In 2022, Netflix released the first season of the US series The Sandman, based on Neil Gaiman’s homonymous work published by DC Comics between 1988 and 1996. The story features Morpheus, Lord of Dream, striving to save and restore his realm after being dethroned and held captive by humans. To do so, he must find the lost divine tools that legitimise his power. In episode four, A Hope in Hell, during his quest Morpheus confronts Lucifer Morningstar, Ruler of Hell.

By employing Austin (1962) and Butler’s (1997) theories on speech acts, the present study analyses the two deities’ face-off as a compelling example of how language performativity increases and vary according to personal power and power relations. The whole encounter is a mock-polite dialogue, both verbal and non-verbal, between two sovereigns who distrust each other. It escalates into a challenge that promises to be physical, but then turns out to be an exchange of verbal assaults where interlocutors can harm each other through words. As these speech acts draw from specific semantic and semiotic categories, considerations on Morpheus and Lucifer’s characterisation are also made by relying on the frameworks of Multimodality (Kress and van Leeuwen, 2006) and Im/Politeness (Culpeper, 2001).

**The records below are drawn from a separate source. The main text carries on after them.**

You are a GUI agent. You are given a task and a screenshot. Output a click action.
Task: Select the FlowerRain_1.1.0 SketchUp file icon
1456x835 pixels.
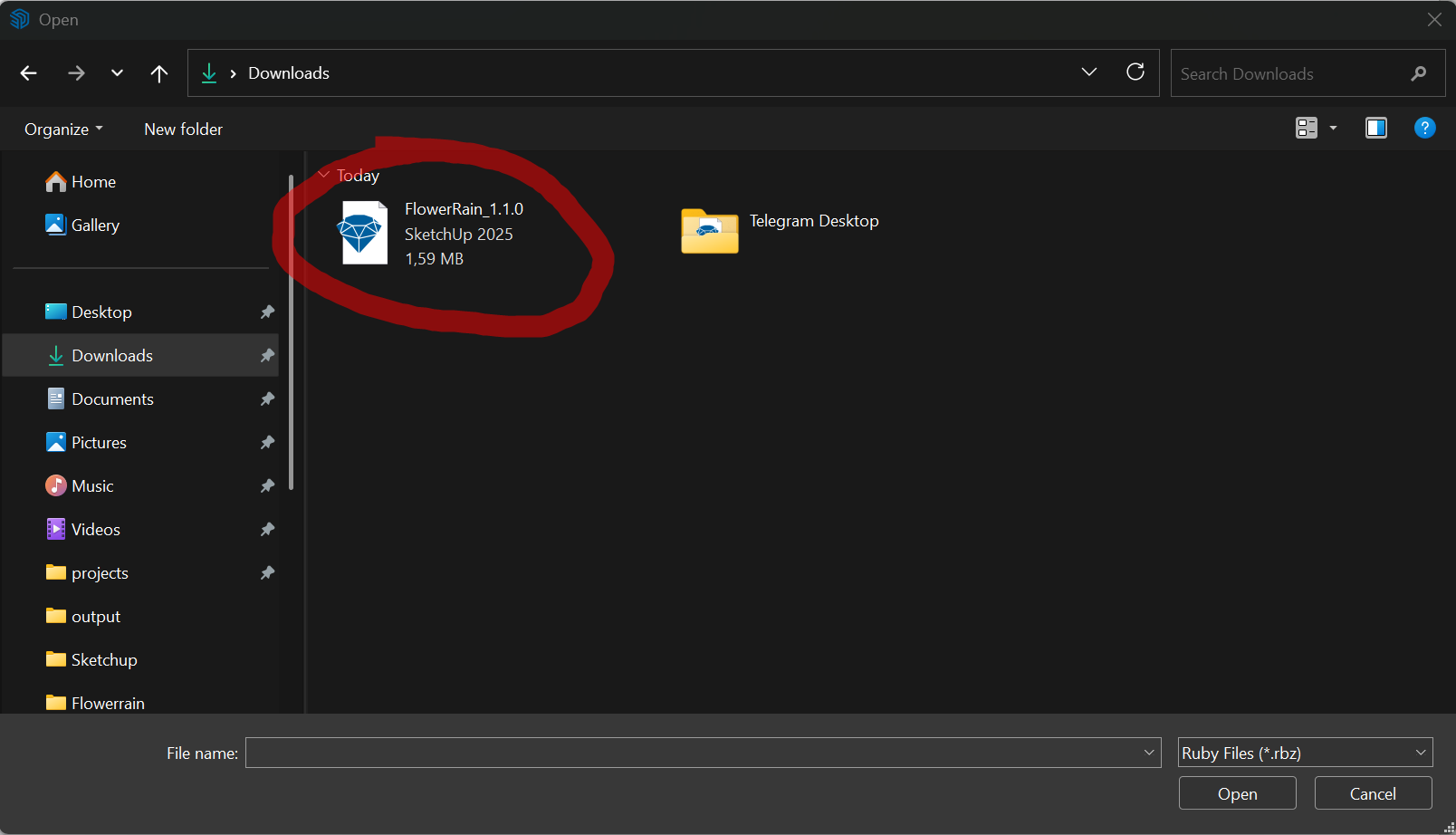[363, 234]
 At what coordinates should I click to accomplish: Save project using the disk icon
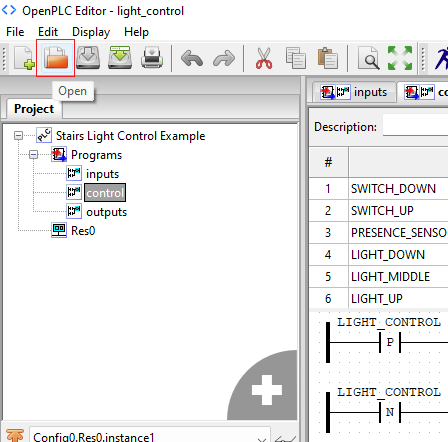click(88, 58)
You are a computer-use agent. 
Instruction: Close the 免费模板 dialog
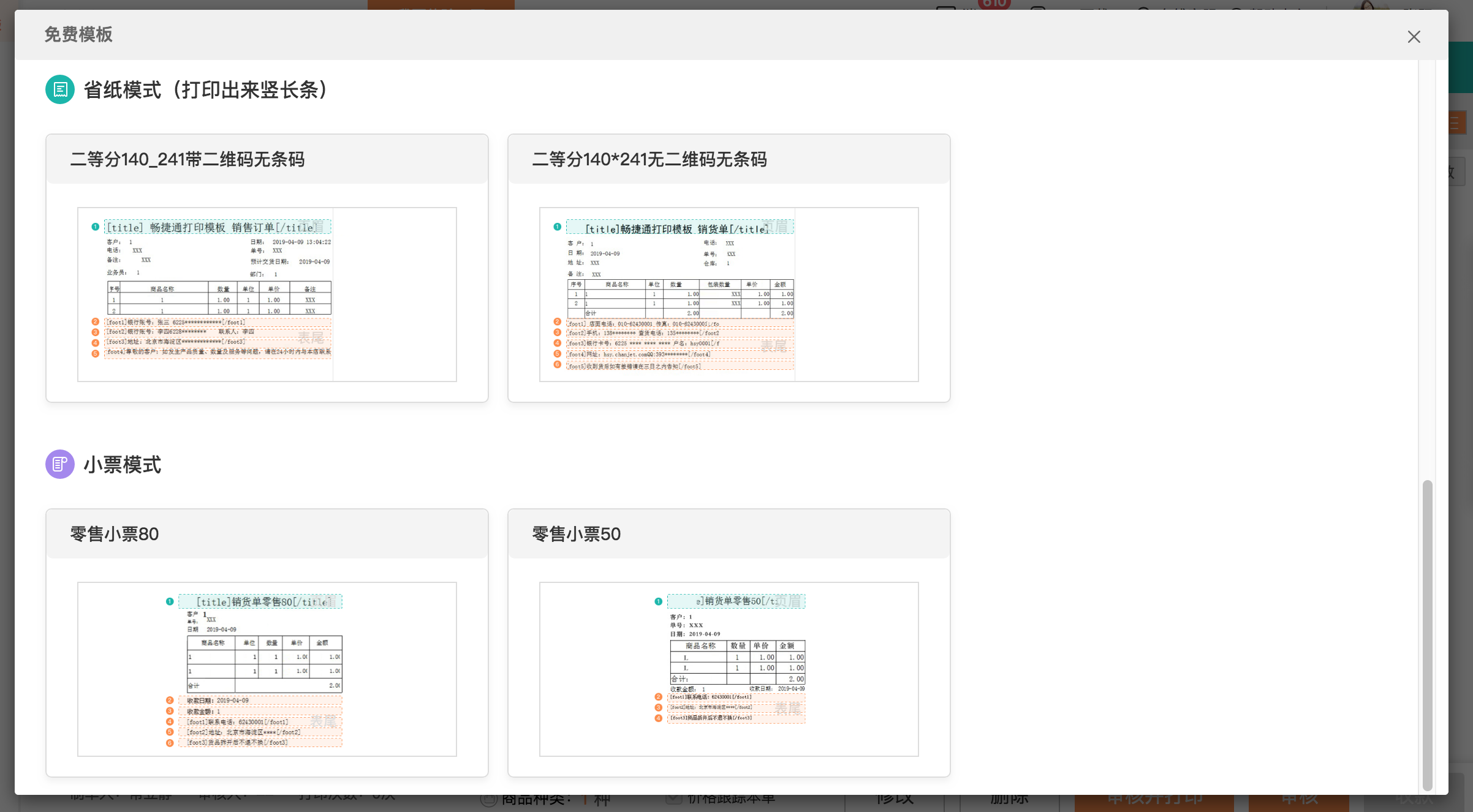point(1414,37)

As the study highlights the importance of sociocultural implications behind language choices in clashes of power, the case study retrieved from The Sandman is a clear key to understand a real and current type of interaction, that is political confrontation. However fictional and possibly extreme, studying language in fiction is useful as narrators and characters create stylistic effects by violating aspects of interaction (McIntyre and Bousfield, 2017): “[s]uch violations can be revealing of how processes of interaction work, and these insights can be useful to pragmaticians in reassessing and revising pragmatic concepts and frameworks for analysis”. (759-760)

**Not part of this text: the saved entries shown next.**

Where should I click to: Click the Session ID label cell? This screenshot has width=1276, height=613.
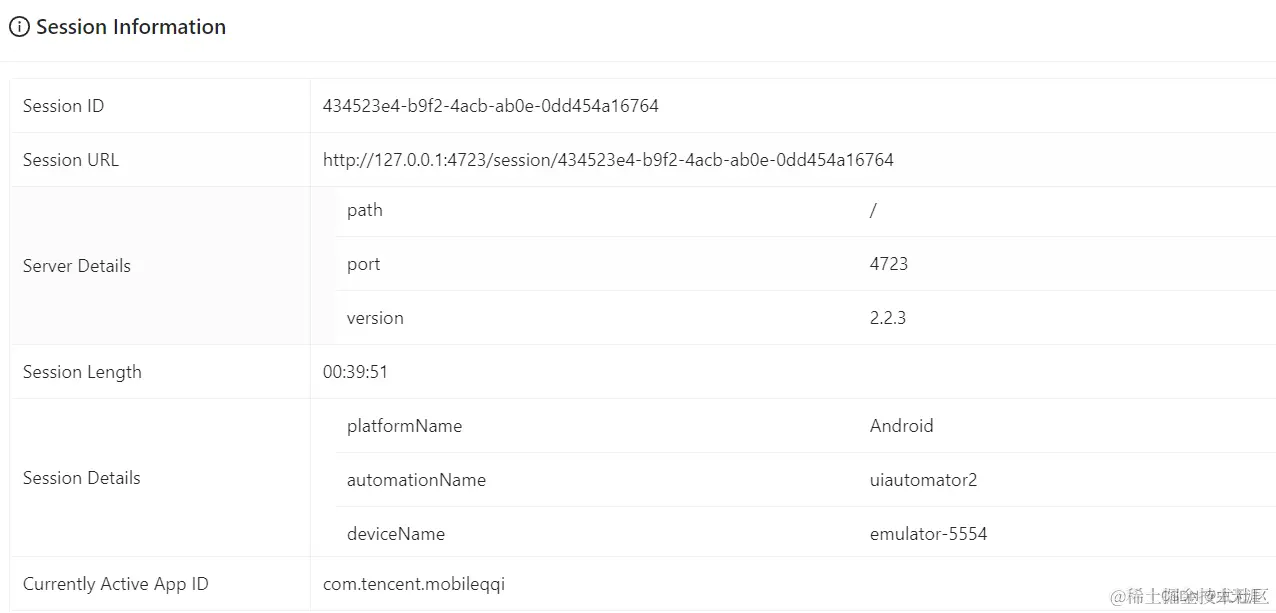pyautogui.click(x=160, y=106)
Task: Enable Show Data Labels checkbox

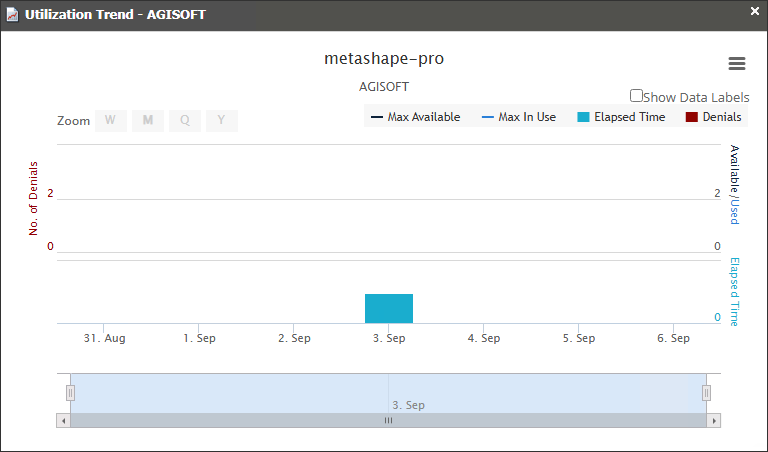Action: (636, 96)
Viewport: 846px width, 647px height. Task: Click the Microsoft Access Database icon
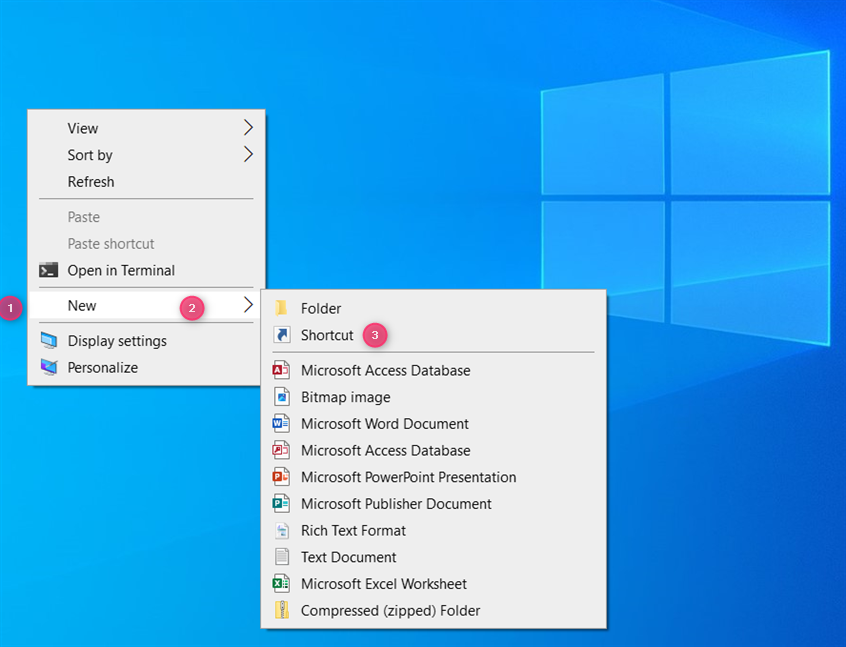pos(284,370)
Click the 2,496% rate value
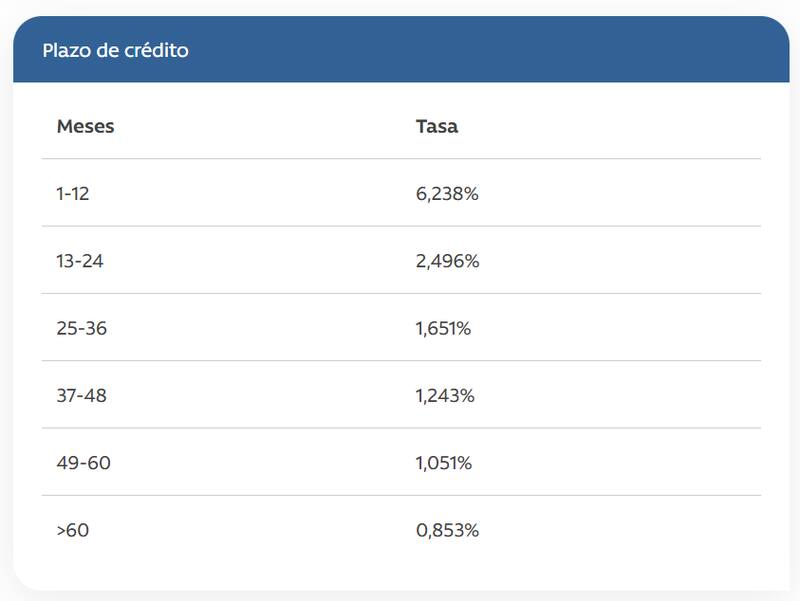Screen dimensions: 800x601 [x=448, y=261]
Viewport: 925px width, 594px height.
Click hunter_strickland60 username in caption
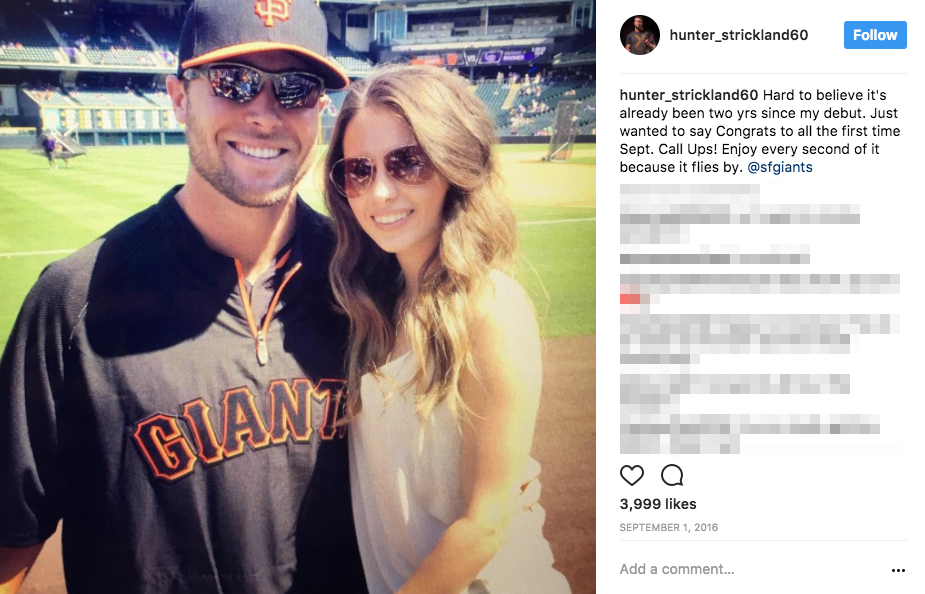click(688, 95)
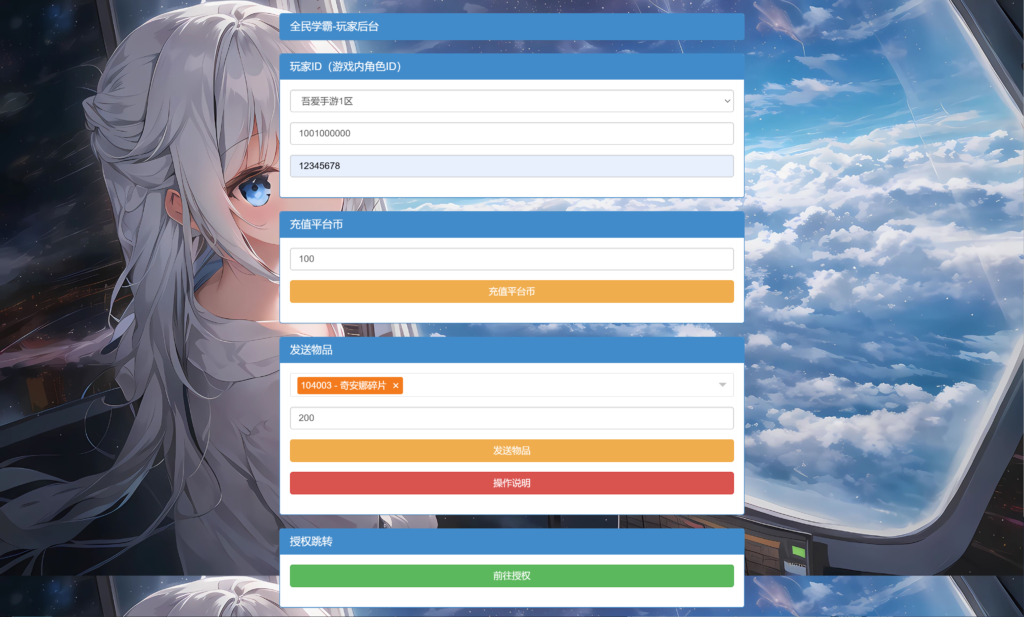The width and height of the screenshot is (1024, 617).
Task: Click the amount field showing 100
Action: (511, 259)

Austin, J.L. (1962). How to do things with words. Oxford Clarendon Press.

Butler, J. (1997). Excitable Speech. A Politics of the Performative. Routledge.

Culpeper, J. (2001). Language and Characterisation. People in Plays and Other Texts. Routledge.

Kress, G. & van Leeuwen T. (2006). Reading Images. A Grammar of Visual Design. 2nd edition. Routledge.

McIntyre, D. & Bousfield, D. (2017). (Im)politeness in Fictional Texts. In The Palgrave Handbook of Linguistic Impoliteness (pp. 759-784). Palgrave Macmillan.